→ **本文**
▼▼▼

Webサイトからのお問い合わせが増えずにお困りの方には、サイトリニューアルをする前に「CTAの改善」をおすすめします。
CTA(シー・ティー・エー)とは簡単にいうと、Webサイトを訪問したユーザーに具体的なアクション(お問い合わせや会員登録など)を起こさせることです。
実は、サイトリニューアルをしなくてもCTAを改善するだけで、お問い合わせや会員登録といったコンバージョンを増やすことが可能です。
なぜなら、CTA改善によってWebサイト内でのユーザー行動を誘導でき、コンバージョンにつなげられるからです。
本記事では、Webサイトのコンバージョン率を向上させたい方に向けて、Webサイト改善に有効な「CTA」について基礎から解説していきます。
読み終えていただければ、Webサイトをリニューアルしなくてもお問い合わせや資料請求といったコンバージョンを増やせます。ぜひ、参考にしていただければと思います。
では、さっそく解説していきます!
1. CTAとは?
CTA(シー・ティー・エー)とは「Call To Action」の略称で、日本語では「行動喚起(こうどうかんき)」と訳されます。
CTAはマーケティング用語で、Webマーケティングでも広く使用されており、コンバージョン(CV)を獲得するための重要な要素です。
CTAとはユーザーの行動を誘導すること
CTAとは、Webサイトに来てくれたユーザーに何らかの「具体的な行動を起こさせること」です。ユーザーの行動を誘導すること、と言い換えることもできます。
「具体的な行動」とは、Webサイトの目的を指し、CTAが使用される例として次のようなものがあります。
- お問い合わせ
- 購入
- 資料請求
- 資料ダウンロード
- ユーザー登録
- メルマガ購読の登録
- セミナー申し込み・予約
- 電話をする など
上記のような行動を、Web上のデザインやテキスト、画像、ボタンなどによって喚起させます。
たとえば、あなたの会社のWebサイトの目的が「お問い合わせ」だとしたら、「お問い合わせ」や「相談してみる」と書かれたボタンにより、お問い合わせフォームのページにユーザーを誘導します。これがCTAです。
また、CTAという用語は、上記に挙げたような「アクションを起こさせるテキストや画像(ボタン)」そのものに対して使用する用語でもあります。
CTAボタンとは?
CTAボタンとは、たとえば、上記イラストの「赤枠」で囲ったボタンのことです。CTAボタンはWebサイトの訪問者にクリックをうながし、コンバージョンしてもらうためのボタンです。
2. CTAの重要性
Webサイトの目的を達成するためにCTAは非常に重要です。ここではCTAが重要視されている理由を解説していきます。

▲▲▲

→ **保存データ**
▼▼▼

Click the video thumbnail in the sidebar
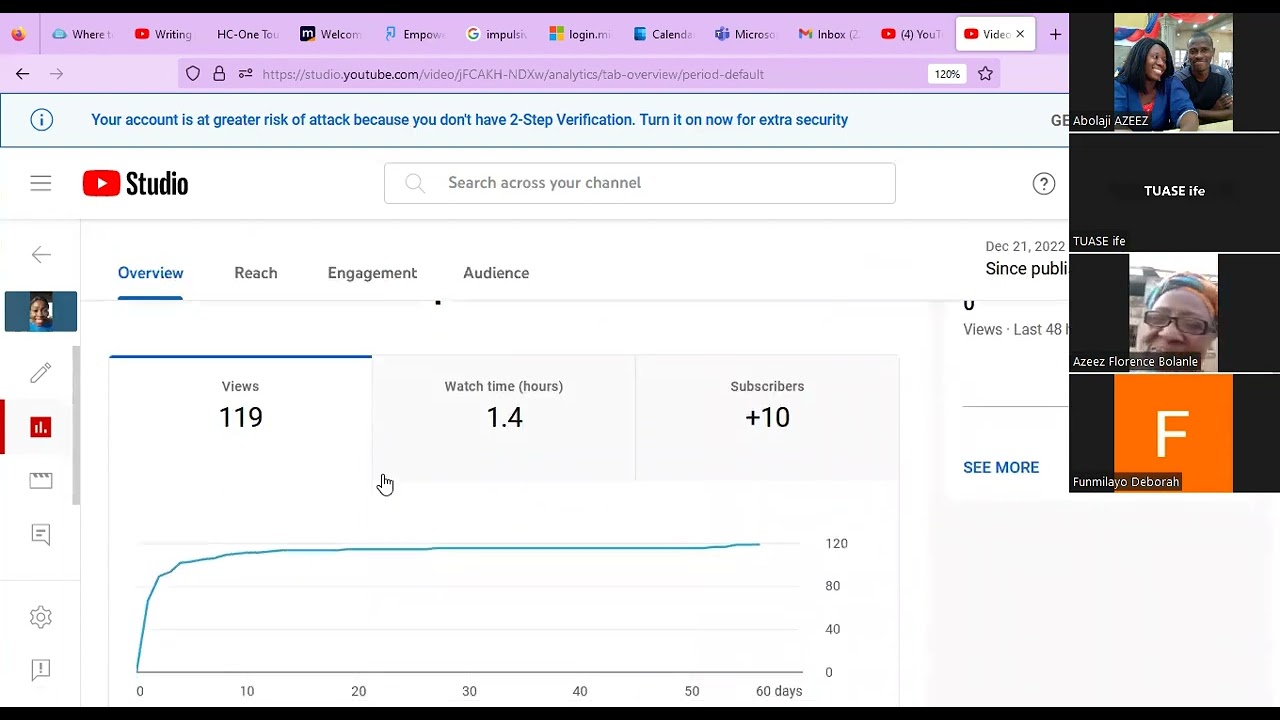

▲▲▲

→ **演習課題**
[1] 本文によれば、サイトリニューアルを行わずにCTAを改善するだけでコンバージョンを増やせるのはなぜですか。1〜3文で説明してください。
[2] 本文の「実は、サイトリニューアルをし」から「と言い換えることもできます。」まで(両端を含む)を、「略称」を「省略形」に置き換えて書き直してください。
データは解答に使用しません。

→ **各課題の解答**
[1] CTAを改善すると、Webサイト内でのユーザーの行動を誘導できます。その誘導がコンバージョンにつながるため、リニューアルをしなくてもお問い合わせや会員登録といったコンバージョンを増やせます。

[2]
実は、サイトリニューアルをしなくてもCTAを改善するだけで、お問い合わせや会員登録といったコンバージョンを増やすことが可能です。
なぜなら、CTA改善によってWebサイト内でのユーザー行動を誘導でき、コンバージョンにつなげられるからです。
本記事では、Webサイトのコンバージョン率を向上させたい方に向けて、Webサイト改善に有効な「CTA」について基礎から解説していきます。
読み終えていただければ、Webサイトをリニューアルしなくてもお問い合わせや資料請求といったコンバージョンを増やせます。ぜひ、参考にしていただければと思います。
では、さっそく解説していきます!
1. CTAとは?
CTA(シー・ティー・エー)とは「Call To Action」の省略形で、日本語では「行動喚起(こうどうかんき)」と訳されます。
CTAはマーケティング用語で、Webマーケティングでも広く使用されており、コンバージョン(CV)を獲得するための重要な要素です。
CTAとはユーザーの行動を誘導すること
CTAとは、Webサイトに来てくれたユーザーに何らかの「具体的な行動を起こさせること」です。ユーザーの行動を誘導すること、と言い換えることもできます。